Mental Health Triage Centers as a New Lead Gen Opportunity [00:08:00]
Shaan: Can I share one I just heard about that I think would be pretty valuable here? It’s related to what you were saying about senior care facilities. There’s a new kind of facility coming online that’s essentially like mental health triage. You walk in and there’s a bunch of La-Z-Boys, they’ve got TVs in front of them, and if you’re having an episode — a mental breakdown — you go in there. They might help medicate you if you need that. They’ll set you up with a therapist on a big TV and just make sure you’re okay while people figure out what’s going on.
Shaan: Mental health issues are becoming more prevalent, and this type of facility is just coming online. There’s probably not a lot of competition yet for finding those types of leads, so there might be some opportunity to help.
Sam: That’s a good question — I know my buddy Dennis is helping build one, so he told me about it. But I don’t know what you’d call them exactly.
Shaan: Yeah, mental health care and treatment, or something like that. But the general principle is: you want a high-ticket buyer for your leads — someone making a ton of money off the thing.
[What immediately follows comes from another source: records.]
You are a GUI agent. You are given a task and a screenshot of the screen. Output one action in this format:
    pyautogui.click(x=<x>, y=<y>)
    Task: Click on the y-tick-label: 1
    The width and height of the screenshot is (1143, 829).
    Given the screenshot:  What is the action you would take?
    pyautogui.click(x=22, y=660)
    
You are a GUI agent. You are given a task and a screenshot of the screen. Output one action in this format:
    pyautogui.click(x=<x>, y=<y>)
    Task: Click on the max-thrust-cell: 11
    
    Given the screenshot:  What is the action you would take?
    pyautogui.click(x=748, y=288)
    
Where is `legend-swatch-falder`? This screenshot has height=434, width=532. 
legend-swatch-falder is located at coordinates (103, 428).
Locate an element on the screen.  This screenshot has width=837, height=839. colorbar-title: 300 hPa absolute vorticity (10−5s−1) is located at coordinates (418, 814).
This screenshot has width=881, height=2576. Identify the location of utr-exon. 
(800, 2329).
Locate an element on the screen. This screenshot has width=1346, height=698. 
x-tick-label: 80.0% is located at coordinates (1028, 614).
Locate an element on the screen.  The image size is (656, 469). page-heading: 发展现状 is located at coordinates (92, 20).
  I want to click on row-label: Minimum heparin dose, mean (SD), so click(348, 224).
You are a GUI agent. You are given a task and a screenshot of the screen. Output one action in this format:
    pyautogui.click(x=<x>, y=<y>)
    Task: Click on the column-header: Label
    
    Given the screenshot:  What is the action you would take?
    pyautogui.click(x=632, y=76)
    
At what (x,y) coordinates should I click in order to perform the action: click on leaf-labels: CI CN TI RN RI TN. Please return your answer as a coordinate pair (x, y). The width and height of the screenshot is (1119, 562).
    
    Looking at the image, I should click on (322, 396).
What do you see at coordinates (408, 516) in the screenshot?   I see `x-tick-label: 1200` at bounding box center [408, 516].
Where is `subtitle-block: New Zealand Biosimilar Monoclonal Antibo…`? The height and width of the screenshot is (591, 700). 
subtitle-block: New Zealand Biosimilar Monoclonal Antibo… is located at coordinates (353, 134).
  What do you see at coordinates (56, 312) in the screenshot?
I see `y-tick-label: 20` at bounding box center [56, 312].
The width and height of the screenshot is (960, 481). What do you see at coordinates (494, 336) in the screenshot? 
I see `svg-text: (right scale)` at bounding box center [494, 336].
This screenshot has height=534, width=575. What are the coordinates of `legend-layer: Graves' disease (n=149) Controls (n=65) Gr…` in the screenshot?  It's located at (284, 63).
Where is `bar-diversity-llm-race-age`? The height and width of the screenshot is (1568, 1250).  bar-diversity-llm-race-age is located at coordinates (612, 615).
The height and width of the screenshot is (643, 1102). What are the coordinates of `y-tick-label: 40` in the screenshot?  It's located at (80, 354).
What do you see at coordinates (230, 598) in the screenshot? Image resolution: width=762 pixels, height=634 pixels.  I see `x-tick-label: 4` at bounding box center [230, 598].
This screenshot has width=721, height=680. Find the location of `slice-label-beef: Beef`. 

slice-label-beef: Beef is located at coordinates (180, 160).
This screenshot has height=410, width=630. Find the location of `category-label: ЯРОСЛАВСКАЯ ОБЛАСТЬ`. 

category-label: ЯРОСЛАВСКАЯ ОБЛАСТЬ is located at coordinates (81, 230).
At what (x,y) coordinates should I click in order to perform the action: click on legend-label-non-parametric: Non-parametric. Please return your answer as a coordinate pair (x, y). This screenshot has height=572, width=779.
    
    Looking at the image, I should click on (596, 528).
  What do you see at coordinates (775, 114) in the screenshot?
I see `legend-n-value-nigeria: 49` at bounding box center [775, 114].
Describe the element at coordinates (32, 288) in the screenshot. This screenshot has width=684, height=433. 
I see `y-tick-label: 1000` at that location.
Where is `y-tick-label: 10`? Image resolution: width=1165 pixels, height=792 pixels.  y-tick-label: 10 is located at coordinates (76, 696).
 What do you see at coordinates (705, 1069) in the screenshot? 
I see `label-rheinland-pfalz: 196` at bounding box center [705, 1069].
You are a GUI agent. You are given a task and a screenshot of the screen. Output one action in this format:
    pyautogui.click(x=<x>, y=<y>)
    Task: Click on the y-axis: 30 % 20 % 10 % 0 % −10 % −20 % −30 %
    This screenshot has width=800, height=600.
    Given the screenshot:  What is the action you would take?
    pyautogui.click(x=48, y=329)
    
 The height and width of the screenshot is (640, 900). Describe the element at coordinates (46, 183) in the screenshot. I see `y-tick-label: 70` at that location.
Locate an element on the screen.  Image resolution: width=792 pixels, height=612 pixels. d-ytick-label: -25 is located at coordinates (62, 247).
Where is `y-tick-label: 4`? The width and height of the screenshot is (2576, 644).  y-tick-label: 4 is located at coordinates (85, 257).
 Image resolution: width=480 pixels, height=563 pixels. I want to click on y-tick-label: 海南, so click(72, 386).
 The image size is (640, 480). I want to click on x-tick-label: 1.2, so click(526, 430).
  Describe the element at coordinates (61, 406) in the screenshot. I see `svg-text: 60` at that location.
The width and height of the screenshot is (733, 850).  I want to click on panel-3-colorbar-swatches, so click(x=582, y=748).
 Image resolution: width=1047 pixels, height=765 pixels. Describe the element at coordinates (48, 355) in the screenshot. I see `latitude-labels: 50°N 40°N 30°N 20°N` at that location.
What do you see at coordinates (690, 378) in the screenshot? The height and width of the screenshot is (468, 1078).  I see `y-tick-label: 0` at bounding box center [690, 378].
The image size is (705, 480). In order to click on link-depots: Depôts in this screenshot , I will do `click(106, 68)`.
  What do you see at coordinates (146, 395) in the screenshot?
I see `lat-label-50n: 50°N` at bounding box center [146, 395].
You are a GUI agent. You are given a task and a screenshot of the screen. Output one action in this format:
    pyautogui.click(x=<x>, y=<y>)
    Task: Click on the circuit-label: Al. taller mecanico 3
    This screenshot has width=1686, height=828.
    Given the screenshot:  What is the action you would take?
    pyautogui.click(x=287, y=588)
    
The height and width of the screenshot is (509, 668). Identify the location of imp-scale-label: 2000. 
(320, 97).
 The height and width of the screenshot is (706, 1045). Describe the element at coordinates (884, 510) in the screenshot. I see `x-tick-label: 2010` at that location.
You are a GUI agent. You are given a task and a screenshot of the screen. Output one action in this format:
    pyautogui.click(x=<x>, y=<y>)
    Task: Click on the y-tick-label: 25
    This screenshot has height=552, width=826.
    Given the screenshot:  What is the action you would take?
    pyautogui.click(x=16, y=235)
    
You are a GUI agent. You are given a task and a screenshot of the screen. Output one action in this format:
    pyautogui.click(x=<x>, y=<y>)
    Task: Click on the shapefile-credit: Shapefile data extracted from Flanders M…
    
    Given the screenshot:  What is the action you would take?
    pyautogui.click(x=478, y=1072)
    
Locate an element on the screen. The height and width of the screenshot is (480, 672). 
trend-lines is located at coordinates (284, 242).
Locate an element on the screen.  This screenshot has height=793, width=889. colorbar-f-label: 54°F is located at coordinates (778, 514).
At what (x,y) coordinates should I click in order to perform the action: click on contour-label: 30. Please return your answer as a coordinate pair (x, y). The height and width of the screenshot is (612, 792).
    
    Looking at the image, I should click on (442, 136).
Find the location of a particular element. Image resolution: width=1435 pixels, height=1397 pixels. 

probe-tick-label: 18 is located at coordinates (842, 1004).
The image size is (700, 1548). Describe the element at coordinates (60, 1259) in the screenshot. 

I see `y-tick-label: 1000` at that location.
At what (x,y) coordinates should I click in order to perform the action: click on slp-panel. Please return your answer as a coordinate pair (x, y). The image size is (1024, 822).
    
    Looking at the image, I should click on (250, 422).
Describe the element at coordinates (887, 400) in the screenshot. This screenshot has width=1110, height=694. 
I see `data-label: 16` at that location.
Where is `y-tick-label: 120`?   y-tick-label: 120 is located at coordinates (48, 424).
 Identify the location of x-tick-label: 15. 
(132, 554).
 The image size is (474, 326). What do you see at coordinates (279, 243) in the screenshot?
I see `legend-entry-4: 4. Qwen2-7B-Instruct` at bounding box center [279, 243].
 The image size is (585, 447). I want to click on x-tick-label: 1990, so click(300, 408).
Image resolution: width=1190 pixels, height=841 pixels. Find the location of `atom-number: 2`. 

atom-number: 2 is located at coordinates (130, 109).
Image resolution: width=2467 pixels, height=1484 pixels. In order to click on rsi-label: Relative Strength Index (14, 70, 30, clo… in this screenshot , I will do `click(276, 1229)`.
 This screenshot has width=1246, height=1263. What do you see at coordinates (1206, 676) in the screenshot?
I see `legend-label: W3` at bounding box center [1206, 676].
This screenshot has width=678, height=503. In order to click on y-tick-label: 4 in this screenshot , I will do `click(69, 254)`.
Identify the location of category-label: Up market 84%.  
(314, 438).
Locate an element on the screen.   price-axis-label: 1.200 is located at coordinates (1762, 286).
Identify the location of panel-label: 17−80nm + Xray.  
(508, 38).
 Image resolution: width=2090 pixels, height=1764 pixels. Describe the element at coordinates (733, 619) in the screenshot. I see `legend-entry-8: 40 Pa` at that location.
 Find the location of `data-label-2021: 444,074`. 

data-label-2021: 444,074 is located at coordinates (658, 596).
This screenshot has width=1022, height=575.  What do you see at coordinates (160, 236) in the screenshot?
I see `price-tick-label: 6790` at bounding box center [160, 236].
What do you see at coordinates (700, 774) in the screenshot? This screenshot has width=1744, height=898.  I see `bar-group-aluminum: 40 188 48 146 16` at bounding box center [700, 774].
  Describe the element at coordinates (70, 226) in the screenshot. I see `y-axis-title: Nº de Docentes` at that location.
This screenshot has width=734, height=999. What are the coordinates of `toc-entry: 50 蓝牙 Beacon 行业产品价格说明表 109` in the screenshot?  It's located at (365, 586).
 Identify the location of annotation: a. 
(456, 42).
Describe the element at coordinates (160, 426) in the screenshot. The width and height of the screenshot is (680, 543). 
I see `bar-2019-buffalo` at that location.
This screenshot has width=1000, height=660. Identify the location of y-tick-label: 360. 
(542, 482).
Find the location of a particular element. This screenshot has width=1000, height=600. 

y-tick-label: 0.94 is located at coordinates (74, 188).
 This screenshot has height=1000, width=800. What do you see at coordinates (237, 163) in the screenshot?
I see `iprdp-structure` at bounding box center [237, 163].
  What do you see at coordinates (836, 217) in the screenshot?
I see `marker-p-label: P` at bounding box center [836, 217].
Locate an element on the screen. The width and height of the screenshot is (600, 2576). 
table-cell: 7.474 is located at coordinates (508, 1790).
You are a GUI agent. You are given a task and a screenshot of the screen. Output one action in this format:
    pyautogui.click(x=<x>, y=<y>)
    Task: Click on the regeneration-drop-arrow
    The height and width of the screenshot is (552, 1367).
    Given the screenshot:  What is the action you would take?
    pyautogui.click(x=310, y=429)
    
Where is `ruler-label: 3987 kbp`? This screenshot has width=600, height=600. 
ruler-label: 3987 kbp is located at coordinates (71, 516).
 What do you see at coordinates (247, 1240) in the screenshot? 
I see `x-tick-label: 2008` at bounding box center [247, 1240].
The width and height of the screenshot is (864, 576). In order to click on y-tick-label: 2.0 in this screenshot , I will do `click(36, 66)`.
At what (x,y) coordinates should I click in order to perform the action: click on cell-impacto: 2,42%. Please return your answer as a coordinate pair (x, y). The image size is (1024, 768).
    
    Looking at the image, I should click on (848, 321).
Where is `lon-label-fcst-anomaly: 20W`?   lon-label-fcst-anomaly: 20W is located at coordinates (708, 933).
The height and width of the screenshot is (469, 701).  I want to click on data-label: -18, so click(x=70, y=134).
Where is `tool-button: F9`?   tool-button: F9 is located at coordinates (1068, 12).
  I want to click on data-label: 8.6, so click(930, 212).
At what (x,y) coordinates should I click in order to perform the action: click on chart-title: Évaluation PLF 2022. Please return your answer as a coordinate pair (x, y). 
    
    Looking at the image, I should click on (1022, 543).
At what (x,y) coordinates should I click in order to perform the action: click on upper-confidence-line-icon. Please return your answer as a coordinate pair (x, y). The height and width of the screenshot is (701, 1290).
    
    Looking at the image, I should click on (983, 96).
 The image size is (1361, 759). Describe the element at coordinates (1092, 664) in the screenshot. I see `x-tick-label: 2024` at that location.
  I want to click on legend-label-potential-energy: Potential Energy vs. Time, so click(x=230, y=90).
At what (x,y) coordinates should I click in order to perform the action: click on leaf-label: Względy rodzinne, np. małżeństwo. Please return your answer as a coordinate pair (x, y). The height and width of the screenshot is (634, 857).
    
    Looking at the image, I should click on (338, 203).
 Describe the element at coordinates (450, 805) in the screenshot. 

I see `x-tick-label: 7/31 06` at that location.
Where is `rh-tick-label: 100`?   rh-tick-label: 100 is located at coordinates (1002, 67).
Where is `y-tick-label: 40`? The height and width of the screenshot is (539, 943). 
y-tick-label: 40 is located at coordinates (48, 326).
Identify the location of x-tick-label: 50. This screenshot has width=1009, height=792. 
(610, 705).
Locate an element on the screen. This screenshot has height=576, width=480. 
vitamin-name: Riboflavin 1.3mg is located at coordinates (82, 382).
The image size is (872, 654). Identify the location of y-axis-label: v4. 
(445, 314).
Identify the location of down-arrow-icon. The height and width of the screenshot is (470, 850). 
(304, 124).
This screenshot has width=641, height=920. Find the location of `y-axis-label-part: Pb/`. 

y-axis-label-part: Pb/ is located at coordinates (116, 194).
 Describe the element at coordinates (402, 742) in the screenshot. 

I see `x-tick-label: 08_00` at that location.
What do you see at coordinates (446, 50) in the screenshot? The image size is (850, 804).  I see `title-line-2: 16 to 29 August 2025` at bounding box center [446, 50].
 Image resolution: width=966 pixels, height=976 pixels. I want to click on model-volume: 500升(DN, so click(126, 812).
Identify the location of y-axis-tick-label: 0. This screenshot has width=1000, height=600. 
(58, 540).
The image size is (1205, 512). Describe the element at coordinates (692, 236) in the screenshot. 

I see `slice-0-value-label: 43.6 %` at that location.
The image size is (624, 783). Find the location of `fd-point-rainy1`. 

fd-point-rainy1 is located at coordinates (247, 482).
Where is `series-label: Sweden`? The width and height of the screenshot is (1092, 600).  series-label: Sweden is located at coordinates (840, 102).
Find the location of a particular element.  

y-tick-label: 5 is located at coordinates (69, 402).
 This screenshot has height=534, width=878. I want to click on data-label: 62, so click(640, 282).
You want low competition if possible.
Using Content as Your Traffic Source [00:09:30]
Shaan: The other thing is: can you use content as your lead gen, so you’re not just playing a Google keywords bidding game or a Facebook ads bidding game? Like, if you are educating people about something — let’s say Brazilian butt lifts, or some surgery that a bunch of people are curious about — the topic lends itself to content, ratings, reviews, pros and cons. Can you create YouTube or TikTok content just talking about the pros, the cons, the good stories, the horror stories? Then you capture interested parties who were googling to learn more about it, and you — as the educational source — become slightly trusted. You never need to operate the underlying business. You just sell that lead, farm them to a vetted partner to do whatever it is in a given geography.
Sam: Did we answer that?
Shaan: I think that’s a good answer.